# Rechargeable battery for Streamlight Scorpion



## Ragdoll (Jul 20, 2007)

Can any one advise me which type of rechargeable battery is suitable for Streamlight Scorpion? 
(I usually use 2xCR123A on it)

Thanks.


----------



## fivemega (Jul 20, 2007)

Ragdoll said:


> Can any one advise me which type of rechargeable battery is suitable for Streamlight Scorpion?
> (I usually use 2xCR123A on it)
> 
> Thanks.



*You can use one protected 17670 with Strion bulb.*


----------



## Ragdoll (Jul 21, 2007)

That means I have to replace the original Xenon bulb with strion bulb? 
Can I use RCR123A - 3V with the existing Xenon bulb?
Thanks.


----------



## LiteFan (Jul 21, 2007)

How about this https://www.candlepowerforums.com/threads/140635 I just put a strion bulb in my stinger and it's a better beam, and only 6 bucks. FWIW


----------



## Ragdoll (Jul 21, 2007)

I have 2 17670 batteries already for my Fenix. I'll see if I can find a strion bulb for my scorpion.
Thanks a lot!


----------



## FlashKat (Jul 21, 2007)

I use this set-up in my Streamlight TL-3 xenon and Streamlight 2L Twintask xenon/LED. http://www.batteryspace.com/index.asp?PageAction=VIEWPROD&ProdID=1641


Ragdoll said:


> That means I have to replace the original Xenon bulb with strion bulb?
> Can I use RCR123A - 3V with the existing Xenon bulb?
> Thanks.


----------



## tomcat017 (Jul 22, 2007)

+1 on what LiteFan said.

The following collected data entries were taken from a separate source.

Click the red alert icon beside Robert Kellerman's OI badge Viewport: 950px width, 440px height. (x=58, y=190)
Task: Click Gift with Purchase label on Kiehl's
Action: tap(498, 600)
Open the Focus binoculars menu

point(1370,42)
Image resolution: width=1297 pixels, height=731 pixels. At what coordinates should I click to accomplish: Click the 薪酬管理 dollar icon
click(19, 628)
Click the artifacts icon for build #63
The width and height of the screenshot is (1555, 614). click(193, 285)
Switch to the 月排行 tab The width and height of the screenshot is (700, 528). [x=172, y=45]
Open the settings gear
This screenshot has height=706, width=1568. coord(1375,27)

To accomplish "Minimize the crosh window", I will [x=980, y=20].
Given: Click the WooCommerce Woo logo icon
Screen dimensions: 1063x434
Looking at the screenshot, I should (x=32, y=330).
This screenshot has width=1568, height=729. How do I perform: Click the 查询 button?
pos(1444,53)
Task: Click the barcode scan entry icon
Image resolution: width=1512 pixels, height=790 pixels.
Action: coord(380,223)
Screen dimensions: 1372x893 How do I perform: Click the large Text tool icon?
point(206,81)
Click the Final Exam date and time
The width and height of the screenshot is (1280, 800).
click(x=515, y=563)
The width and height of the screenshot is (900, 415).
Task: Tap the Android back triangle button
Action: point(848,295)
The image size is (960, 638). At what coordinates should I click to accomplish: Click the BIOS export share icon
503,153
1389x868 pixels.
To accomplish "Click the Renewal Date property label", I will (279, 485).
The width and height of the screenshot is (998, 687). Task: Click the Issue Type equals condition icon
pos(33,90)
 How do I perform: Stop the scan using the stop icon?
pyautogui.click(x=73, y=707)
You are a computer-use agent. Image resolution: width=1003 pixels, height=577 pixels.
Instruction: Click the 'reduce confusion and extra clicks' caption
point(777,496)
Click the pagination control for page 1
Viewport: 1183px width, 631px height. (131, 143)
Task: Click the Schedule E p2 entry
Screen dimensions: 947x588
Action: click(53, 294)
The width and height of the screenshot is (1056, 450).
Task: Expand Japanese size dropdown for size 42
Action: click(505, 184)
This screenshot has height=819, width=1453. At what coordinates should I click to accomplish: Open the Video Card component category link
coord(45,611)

That 18650 Scorpion from Fivemega is the cat's meow :thumbsup:. Brighter and longer run time than the strion bulb on 17670. You'll still have to use a strion bulb (no big deal at all--just swap em out), and you'll have to get a complete light from Fivemega at this point (b/c it looks like he doesn't have just the tube available anymore). That's probably not what you want to hear, since you already own a scorpion--but if you wanted to spend the extra $$, the FM Scorpion is great. Just another option--I love mine.


----------



## Ragdoll (Jul 22, 2007)

First thing to do is to buy the Strion. 
What I don't understand is that the 17670 only gives 3.7V but Scorpion's Xenon bulb can accommodate two CR123As which means it can take 6V battery. ???


----------



## Kevin Tan (Jul 22, 2007)

The original Scorpion bulb is rated for the higher voltage of 2x123 batts, the Strion bulb WILL burn out if 2x123 ia used. The Scorpion is built to run ONLY 2x123 as sold and no rechargeable solution is available from Streamlight. The Strion is built from the ground up as a rechargeable light that runs off a protected li-ion batt of 3.7v nominal voltage.


----------



## Ragdoll (Jul 22, 2007)

Thanks for your advice.
All clear now.


----------



## dufflight (Jul 23, 2007)

here is an 18650/strion one already done up:
http://www.lighthound.com/index.asp?PageAction=VIEWPROD&ProdID=2620

-dl


----------



## cernobila (Jul 28, 2007)

or you can try and run the TL-3 bulb with 2x AW RCR123 3.7V cells, this is nice and bright in mine.....


----------



## Ragdoll (Jul 28, 2007)

cernobila said:


> or you can try and run the TL-3 bulb with 2x AW RCR123 3.7V cells, this is nice and bright in mine.....


 
What about TL2 bulb or TL2/3 LED? Can they be used in a Scorpion with the same rechargeable CR123A batteries?


----------